*INSTRUCTIONS TO FOLLOW*
Can you turn the stretch from the line containing "Given: Click the Notepad app icon" through the line containing "(x=39, y=479)", both included, into a numbered list with the blank lines dropped?

*DATA TO PROCESS*
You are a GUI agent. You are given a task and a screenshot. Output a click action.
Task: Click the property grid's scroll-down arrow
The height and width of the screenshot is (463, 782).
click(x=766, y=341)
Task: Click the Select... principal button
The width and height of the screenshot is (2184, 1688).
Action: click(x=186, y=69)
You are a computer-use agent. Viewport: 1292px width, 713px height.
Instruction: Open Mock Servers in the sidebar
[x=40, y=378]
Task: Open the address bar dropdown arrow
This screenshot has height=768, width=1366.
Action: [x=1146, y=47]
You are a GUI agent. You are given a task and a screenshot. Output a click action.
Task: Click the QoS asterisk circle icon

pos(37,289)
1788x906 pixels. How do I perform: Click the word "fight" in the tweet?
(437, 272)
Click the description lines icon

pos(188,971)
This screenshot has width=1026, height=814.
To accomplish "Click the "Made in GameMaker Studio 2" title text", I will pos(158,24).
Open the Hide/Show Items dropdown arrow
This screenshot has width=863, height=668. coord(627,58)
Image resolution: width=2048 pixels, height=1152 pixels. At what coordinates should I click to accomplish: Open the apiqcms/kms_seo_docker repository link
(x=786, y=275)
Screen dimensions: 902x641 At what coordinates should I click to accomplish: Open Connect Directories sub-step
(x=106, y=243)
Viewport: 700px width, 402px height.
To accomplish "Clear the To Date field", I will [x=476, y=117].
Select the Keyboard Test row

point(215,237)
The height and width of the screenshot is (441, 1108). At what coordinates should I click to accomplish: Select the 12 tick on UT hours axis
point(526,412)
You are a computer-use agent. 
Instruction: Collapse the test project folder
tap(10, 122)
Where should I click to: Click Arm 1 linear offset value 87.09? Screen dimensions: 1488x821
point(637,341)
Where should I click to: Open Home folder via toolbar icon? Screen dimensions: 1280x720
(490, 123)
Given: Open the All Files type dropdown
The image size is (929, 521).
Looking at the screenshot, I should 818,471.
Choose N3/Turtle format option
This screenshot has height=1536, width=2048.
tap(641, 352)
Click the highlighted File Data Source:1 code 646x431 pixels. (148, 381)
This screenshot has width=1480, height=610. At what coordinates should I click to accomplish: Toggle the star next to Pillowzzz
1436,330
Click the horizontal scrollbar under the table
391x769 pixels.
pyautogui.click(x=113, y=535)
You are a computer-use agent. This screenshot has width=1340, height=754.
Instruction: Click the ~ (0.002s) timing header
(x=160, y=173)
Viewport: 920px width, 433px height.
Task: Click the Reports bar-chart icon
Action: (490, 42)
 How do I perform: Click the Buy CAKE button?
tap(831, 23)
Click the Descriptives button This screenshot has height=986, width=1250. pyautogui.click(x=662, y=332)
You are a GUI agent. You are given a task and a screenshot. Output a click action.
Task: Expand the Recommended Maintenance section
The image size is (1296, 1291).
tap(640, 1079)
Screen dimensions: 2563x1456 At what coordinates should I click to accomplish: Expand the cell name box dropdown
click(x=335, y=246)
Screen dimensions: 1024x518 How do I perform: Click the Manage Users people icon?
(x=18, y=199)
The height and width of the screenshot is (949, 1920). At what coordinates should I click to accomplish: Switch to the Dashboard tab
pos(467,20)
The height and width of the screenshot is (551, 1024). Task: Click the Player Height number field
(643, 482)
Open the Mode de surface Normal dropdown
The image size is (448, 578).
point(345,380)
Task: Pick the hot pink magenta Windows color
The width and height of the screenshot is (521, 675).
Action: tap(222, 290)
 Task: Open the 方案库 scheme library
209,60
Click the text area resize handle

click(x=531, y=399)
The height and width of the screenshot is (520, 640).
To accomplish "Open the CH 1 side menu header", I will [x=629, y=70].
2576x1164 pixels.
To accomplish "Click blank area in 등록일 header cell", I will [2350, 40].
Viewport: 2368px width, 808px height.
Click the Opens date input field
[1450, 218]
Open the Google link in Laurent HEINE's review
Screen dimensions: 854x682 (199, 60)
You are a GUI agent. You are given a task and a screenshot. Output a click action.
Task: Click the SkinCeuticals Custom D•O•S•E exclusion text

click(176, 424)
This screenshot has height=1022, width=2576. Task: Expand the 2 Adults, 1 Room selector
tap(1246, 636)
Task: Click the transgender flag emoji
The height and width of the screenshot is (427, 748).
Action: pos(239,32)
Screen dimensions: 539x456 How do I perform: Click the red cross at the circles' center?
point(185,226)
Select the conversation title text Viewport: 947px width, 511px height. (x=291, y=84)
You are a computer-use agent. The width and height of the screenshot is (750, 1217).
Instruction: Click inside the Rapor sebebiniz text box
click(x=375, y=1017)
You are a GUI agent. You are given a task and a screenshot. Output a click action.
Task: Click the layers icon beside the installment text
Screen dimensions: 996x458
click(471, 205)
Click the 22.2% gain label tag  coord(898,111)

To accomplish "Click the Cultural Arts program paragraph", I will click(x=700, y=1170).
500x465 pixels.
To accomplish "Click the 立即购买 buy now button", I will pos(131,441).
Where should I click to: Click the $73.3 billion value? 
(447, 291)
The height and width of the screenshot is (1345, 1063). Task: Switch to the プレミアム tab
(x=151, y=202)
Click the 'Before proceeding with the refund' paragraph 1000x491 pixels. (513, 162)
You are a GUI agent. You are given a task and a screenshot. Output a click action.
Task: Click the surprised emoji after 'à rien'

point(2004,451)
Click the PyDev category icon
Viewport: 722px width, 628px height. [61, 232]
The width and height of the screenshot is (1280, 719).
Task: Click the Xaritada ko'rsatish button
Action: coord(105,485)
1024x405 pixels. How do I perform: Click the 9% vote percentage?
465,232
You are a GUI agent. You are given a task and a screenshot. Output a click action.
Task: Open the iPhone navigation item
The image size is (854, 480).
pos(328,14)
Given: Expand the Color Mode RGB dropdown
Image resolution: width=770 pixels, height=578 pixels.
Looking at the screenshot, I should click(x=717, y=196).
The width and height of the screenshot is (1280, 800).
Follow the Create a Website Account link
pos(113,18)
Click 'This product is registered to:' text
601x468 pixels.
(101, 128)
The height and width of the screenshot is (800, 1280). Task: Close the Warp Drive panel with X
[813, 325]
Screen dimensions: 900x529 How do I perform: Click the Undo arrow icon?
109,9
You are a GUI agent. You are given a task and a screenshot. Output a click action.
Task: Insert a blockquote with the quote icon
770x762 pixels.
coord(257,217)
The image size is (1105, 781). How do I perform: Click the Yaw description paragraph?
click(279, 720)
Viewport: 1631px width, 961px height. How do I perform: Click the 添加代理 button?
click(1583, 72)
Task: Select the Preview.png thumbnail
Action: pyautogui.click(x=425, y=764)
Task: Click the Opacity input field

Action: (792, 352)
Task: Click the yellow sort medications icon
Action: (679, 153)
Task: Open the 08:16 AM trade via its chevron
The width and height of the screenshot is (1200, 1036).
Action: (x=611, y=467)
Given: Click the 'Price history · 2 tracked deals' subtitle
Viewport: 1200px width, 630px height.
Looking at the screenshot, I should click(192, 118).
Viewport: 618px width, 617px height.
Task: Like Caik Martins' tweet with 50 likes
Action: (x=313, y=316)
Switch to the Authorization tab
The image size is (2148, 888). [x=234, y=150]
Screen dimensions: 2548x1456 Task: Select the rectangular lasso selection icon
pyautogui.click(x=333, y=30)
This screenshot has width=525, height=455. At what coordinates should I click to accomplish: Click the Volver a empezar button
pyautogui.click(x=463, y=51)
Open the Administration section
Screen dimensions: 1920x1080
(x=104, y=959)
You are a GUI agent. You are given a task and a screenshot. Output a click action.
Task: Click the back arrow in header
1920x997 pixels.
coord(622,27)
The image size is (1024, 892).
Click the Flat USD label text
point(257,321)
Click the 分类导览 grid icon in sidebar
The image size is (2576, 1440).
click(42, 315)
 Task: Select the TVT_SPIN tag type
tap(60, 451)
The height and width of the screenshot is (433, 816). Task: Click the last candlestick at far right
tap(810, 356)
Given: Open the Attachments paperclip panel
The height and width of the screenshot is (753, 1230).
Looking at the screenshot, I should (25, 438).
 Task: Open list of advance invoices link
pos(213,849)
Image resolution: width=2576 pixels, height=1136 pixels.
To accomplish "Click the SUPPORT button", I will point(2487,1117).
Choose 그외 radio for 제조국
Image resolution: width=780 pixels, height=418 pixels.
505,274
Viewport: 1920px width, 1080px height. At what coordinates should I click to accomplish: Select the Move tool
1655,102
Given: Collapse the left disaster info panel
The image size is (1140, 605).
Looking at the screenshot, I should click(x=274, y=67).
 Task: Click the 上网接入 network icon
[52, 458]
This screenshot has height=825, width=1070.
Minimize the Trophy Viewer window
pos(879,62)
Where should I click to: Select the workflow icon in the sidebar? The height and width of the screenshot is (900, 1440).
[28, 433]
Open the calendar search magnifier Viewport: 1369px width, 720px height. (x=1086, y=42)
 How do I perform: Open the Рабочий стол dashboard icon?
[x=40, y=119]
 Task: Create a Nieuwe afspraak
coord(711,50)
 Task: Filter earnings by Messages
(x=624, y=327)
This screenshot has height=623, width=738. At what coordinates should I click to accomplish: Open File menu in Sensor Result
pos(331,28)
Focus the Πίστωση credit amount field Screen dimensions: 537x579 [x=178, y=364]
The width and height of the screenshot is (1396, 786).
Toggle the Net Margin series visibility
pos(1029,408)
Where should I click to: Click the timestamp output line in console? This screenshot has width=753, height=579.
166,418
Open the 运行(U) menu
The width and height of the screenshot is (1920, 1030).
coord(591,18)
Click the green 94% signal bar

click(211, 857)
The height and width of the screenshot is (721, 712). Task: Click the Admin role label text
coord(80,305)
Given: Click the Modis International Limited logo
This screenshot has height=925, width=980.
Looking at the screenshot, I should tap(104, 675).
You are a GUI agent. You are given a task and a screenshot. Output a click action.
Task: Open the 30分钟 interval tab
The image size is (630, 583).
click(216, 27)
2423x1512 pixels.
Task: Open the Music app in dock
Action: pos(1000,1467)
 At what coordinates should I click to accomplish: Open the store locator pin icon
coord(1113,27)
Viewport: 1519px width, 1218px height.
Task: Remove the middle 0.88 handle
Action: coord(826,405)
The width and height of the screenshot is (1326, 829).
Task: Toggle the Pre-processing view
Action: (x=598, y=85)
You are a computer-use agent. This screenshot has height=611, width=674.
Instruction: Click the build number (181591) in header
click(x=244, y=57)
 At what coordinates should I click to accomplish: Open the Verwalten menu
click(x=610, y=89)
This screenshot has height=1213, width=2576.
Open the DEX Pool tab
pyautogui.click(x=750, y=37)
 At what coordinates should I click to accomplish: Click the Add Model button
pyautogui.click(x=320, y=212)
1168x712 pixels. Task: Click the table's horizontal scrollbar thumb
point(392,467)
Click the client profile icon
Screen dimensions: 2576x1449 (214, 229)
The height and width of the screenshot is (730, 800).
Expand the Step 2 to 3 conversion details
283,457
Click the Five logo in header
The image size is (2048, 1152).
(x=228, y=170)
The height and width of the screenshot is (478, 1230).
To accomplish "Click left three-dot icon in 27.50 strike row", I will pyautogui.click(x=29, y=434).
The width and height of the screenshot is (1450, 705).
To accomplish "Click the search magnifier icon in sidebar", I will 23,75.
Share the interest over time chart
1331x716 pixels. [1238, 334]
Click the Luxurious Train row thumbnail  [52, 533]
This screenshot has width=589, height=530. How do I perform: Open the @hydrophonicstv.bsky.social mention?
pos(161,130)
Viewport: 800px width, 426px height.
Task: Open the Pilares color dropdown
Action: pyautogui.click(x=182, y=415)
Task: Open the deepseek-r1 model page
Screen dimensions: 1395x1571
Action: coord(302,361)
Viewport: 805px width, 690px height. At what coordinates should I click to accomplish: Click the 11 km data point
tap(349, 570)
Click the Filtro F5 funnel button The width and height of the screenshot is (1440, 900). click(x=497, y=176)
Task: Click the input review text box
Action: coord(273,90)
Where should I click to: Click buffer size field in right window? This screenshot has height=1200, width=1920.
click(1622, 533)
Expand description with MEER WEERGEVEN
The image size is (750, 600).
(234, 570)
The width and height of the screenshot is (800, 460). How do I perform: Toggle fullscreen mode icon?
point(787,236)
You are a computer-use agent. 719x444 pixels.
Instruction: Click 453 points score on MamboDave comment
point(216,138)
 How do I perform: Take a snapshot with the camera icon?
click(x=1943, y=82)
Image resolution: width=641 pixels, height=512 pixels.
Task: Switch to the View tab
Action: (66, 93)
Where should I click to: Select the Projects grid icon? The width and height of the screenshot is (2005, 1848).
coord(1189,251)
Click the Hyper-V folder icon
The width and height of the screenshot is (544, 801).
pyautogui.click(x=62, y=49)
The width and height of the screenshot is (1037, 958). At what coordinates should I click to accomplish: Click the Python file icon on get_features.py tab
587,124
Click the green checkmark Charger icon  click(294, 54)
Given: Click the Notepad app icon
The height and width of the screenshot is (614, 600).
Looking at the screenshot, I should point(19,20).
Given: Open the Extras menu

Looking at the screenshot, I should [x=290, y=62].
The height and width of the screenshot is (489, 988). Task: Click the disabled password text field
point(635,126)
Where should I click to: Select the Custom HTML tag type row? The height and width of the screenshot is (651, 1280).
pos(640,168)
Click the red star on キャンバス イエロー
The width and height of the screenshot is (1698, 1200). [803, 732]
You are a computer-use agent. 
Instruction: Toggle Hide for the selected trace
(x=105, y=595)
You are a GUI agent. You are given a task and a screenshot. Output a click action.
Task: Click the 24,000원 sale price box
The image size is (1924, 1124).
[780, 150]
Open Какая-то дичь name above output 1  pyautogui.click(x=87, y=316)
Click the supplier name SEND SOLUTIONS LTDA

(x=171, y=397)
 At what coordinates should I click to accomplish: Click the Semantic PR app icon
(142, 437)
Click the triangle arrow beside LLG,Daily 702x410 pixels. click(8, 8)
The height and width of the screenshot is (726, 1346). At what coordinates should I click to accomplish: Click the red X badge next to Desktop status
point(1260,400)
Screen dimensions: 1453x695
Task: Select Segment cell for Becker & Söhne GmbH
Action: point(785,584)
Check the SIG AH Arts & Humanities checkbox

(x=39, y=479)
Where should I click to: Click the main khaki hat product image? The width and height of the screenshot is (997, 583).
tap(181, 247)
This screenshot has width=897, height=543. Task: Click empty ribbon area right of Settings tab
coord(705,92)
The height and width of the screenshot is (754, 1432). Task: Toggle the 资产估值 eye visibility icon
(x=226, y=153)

*SOLUTION*
1. Given: Click the Notepad app icon
2. The height and width of the screenshot is (614, 600).
3. Looking at the screenshot, I should point(19,20).
4. Given: Open the Extras menu
5. Looking at the screenshot, I should [x=290, y=62].
6. The height and width of the screenshot is (489, 988). Task: Click the disabled password text field
7. point(635,126)
8. Where should I click to: Select the Custom HTML tag type row? The height and width of the screenshot is (651, 1280).
9. pos(640,168)
10. Click the red star on キャンバス イエロー
11. The width and height of the screenshot is (1698, 1200). [803, 732]
12. You are a computer-use agent. 
13. Instruction: Toggle Hide for the selected trace
14. (x=105, y=595)
15. You are a GUI agent. You are given a task and a screenshot. Output a click action.
16. Task: Click the 24,000원 sale price box
17. The image size is (1924, 1124).
18. [780, 150]
19. Open Какая-то дичь name above output 1  pyautogui.click(x=87, y=316)
20. Click the supplier name SEND SOLUTIONS LTDA
21. (x=171, y=397)
22.  At what coordinates should I click to accomplish: Click the Semantic PR app icon
23. (142, 437)
24. Click the triangle arrow beside LLG,Daily 702x410 pixels. click(8, 8)
25. The height and width of the screenshot is (726, 1346). At what coordinates should I click to accomplish: Click the red X badge next to Desktop status
26. point(1260,400)
27. Screen dimensions: 1453x695
28. Task: Select Segment cell for Becker & Söhne GmbH
29. Action: point(785,584)
30. Check the SIG AH Arts & Humanities checkbox
31. (x=39, y=479)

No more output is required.